Dataset entries:
>>>

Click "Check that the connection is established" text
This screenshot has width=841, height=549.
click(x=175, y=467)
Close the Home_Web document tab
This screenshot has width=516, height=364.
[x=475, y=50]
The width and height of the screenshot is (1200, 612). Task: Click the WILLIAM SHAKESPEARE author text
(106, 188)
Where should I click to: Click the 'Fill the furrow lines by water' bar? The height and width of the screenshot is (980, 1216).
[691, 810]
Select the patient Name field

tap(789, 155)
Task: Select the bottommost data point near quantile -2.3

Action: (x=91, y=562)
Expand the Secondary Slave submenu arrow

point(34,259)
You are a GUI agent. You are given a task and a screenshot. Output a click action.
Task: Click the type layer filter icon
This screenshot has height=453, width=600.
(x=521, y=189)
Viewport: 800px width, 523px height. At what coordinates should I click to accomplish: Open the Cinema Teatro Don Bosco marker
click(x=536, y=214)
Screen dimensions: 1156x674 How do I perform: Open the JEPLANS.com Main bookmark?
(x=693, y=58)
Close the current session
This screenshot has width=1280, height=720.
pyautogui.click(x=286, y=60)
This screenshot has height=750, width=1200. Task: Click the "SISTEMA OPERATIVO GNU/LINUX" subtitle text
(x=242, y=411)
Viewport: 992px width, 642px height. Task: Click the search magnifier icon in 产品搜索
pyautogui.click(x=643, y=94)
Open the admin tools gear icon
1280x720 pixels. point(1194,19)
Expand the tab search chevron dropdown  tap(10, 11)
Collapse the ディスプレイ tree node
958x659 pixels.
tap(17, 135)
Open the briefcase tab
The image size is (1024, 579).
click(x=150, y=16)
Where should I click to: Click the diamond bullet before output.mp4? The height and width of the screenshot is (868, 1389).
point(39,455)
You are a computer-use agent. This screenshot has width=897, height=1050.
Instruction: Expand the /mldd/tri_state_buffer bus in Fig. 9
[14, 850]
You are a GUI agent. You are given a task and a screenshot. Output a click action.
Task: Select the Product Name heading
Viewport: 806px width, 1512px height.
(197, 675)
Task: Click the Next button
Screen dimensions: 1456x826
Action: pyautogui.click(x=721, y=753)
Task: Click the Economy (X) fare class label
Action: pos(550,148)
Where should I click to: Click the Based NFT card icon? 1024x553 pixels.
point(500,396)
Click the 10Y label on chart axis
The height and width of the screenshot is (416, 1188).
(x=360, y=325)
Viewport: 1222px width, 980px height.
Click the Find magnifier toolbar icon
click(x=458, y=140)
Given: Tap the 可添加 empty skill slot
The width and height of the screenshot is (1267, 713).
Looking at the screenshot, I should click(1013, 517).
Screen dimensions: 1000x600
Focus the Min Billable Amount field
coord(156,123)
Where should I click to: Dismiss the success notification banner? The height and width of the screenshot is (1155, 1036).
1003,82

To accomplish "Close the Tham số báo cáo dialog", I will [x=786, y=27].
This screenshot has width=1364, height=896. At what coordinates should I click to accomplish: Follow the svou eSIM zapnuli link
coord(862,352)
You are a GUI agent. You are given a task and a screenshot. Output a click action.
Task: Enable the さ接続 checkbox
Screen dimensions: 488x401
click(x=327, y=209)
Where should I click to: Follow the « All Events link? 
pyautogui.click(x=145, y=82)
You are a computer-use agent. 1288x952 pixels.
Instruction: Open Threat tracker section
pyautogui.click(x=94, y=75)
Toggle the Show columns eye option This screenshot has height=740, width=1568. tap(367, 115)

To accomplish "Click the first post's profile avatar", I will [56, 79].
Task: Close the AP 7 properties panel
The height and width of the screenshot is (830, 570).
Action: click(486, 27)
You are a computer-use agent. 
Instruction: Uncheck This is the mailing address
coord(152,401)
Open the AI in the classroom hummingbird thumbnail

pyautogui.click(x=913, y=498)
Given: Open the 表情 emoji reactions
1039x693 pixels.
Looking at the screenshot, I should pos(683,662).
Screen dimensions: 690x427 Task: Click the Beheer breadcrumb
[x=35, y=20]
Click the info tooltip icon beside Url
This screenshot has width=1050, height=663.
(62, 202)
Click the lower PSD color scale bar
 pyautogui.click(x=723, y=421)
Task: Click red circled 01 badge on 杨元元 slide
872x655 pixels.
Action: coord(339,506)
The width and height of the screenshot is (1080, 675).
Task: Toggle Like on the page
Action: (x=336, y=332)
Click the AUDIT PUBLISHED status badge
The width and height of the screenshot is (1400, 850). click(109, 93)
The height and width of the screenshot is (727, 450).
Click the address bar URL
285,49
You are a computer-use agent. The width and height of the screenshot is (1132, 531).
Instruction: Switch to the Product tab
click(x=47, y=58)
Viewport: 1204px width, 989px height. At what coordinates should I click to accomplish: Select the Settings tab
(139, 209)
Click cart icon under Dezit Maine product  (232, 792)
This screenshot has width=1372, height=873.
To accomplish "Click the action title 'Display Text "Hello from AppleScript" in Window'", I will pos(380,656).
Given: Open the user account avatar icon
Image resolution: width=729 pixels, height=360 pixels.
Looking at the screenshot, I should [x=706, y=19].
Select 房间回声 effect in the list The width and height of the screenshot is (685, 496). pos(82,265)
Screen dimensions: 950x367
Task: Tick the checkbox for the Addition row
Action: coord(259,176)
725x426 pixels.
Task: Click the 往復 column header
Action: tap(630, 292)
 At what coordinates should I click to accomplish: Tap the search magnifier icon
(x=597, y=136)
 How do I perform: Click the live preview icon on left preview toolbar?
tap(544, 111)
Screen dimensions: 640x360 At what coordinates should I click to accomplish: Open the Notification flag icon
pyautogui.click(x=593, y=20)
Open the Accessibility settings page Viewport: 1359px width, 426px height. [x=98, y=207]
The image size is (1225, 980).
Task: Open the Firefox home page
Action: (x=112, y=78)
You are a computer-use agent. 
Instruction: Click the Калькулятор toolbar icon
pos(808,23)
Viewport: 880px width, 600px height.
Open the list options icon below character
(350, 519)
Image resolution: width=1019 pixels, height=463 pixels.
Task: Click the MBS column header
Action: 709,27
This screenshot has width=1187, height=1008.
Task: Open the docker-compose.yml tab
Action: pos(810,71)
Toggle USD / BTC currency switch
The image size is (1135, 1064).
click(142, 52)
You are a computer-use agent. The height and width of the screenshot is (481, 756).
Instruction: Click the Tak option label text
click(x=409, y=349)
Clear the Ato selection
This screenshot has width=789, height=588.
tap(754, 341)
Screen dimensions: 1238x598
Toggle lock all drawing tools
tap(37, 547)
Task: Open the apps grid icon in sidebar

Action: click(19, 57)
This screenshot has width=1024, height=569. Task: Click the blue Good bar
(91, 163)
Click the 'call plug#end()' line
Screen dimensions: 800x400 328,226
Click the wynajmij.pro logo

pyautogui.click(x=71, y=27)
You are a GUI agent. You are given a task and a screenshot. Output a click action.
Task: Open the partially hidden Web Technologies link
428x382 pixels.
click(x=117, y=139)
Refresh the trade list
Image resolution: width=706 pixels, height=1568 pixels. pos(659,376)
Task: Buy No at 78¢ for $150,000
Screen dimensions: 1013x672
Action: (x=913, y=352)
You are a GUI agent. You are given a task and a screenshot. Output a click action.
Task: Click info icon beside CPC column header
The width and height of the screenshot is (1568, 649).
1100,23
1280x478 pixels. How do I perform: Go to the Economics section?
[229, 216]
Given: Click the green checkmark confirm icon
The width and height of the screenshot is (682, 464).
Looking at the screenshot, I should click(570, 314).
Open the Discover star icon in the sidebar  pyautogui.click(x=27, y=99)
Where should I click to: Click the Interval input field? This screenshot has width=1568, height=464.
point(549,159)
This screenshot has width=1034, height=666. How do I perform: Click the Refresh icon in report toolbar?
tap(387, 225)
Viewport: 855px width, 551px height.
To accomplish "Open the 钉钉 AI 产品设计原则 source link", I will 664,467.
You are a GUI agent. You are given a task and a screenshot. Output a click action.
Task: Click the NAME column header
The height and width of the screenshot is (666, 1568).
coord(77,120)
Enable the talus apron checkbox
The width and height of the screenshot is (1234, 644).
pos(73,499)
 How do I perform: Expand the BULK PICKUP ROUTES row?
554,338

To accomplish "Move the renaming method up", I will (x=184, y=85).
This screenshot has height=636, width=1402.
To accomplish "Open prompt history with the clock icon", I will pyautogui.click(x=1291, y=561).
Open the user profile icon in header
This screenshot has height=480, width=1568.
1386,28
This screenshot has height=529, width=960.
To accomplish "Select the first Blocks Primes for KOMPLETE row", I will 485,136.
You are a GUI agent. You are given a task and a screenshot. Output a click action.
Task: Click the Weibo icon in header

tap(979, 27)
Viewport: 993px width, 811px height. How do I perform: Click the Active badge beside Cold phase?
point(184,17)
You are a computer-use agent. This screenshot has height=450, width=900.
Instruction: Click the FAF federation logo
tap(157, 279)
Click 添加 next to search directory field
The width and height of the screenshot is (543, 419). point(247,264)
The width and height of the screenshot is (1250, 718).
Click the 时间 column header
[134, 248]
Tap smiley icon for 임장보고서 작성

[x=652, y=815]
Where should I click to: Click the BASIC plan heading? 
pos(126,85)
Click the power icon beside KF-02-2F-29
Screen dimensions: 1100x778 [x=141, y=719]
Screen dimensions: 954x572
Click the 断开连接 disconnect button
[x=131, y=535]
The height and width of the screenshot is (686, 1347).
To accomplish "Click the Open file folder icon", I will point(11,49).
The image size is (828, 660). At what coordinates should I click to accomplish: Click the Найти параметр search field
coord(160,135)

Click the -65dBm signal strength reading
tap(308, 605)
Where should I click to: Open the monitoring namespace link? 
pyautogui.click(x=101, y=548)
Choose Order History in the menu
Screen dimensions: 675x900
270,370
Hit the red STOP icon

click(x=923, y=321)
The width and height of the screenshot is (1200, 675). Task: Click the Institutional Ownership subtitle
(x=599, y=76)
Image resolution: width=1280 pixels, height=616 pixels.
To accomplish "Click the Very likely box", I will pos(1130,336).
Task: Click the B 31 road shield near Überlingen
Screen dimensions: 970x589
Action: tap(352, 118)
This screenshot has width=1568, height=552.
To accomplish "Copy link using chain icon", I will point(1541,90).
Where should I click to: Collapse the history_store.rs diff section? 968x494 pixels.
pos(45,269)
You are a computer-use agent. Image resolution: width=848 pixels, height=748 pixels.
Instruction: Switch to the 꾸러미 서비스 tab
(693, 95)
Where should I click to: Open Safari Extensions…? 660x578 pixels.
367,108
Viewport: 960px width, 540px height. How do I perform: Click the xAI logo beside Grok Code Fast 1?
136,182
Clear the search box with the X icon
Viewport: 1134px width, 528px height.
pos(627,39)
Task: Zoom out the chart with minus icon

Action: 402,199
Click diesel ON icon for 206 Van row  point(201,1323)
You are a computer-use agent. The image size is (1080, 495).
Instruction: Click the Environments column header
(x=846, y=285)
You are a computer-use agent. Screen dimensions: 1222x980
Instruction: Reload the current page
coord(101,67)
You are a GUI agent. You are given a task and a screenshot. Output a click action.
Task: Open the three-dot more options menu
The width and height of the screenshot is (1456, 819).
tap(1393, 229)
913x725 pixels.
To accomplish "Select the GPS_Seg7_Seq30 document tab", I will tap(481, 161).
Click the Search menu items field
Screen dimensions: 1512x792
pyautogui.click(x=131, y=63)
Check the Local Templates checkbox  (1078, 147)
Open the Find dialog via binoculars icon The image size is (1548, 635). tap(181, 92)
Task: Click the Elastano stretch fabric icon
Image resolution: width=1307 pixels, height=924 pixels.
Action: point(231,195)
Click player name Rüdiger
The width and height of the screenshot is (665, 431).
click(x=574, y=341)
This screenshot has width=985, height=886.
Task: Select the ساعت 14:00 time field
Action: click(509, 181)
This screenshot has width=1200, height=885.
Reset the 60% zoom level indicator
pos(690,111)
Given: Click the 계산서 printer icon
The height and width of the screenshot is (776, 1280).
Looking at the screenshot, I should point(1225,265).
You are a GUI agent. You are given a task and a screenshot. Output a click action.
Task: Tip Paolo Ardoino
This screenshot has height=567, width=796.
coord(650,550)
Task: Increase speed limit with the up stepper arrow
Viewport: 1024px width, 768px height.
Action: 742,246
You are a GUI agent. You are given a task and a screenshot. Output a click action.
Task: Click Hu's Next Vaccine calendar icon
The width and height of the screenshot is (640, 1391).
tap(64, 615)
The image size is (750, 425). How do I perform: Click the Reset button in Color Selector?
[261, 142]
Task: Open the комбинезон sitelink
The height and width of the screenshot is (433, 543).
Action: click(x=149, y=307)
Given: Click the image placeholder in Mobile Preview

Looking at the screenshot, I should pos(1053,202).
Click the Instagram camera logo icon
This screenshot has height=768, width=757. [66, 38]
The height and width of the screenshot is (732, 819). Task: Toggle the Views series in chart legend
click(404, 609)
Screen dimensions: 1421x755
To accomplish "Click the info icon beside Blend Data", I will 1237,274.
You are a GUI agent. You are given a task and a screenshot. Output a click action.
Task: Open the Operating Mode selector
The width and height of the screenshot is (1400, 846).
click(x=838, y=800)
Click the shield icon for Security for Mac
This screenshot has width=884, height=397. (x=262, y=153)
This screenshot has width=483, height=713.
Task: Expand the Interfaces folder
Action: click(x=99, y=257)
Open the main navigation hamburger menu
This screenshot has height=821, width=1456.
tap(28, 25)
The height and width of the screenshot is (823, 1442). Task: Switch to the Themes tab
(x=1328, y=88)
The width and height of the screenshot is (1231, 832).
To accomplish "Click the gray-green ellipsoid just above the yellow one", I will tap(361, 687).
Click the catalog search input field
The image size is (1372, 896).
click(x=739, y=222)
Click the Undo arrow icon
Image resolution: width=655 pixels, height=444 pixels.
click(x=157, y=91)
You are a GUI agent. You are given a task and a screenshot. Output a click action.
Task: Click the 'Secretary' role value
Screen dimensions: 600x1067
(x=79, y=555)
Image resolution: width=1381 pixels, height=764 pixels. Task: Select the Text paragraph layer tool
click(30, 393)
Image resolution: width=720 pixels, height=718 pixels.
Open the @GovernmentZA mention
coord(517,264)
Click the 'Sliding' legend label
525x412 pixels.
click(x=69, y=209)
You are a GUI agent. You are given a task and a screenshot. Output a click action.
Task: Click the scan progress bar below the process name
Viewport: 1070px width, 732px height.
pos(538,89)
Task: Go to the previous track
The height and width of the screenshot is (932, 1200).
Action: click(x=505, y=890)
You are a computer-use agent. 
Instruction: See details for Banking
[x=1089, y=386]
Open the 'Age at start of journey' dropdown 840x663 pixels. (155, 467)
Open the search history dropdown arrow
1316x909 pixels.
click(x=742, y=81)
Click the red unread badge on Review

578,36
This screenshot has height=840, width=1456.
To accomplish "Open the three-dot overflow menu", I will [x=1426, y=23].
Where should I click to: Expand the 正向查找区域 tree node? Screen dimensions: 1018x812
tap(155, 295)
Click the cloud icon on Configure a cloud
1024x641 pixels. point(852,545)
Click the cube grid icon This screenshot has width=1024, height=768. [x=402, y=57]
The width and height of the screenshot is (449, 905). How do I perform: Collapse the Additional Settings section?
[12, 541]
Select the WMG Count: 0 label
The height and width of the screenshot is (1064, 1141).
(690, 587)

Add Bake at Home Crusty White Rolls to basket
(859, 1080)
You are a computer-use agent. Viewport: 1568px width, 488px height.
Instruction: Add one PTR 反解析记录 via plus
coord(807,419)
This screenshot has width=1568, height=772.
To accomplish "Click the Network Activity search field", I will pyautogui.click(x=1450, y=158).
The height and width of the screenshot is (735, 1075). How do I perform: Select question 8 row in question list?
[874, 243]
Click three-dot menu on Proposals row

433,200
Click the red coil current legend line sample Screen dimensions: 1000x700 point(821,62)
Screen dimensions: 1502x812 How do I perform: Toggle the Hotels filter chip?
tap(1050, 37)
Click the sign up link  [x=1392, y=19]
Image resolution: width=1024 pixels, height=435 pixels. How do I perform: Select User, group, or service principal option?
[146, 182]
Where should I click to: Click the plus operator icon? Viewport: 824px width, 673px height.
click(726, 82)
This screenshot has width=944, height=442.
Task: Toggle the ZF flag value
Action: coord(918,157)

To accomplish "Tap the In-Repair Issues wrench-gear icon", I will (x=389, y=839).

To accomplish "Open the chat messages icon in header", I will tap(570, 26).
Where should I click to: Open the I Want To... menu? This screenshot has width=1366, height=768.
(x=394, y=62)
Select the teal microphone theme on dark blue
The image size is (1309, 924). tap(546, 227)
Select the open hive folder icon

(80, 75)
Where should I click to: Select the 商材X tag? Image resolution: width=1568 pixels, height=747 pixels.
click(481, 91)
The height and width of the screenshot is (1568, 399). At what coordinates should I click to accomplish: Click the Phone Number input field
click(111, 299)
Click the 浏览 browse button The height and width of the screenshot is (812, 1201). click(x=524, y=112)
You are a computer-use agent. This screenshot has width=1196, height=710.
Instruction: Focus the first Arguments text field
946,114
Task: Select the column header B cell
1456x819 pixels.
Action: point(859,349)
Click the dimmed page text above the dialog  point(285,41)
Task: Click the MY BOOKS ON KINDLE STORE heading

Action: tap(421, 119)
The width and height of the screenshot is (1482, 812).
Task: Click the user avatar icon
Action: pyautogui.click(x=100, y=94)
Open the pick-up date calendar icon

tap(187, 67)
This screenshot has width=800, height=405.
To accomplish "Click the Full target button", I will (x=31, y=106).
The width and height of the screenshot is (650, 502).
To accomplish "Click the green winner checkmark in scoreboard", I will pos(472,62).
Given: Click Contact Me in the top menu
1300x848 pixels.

<<<

- [Try it]: When a line in the data holds the word "Enable", show that line.

- [Answer below]:
Task: Enable the さ接続 checkbox
Enable the talus apron checkbox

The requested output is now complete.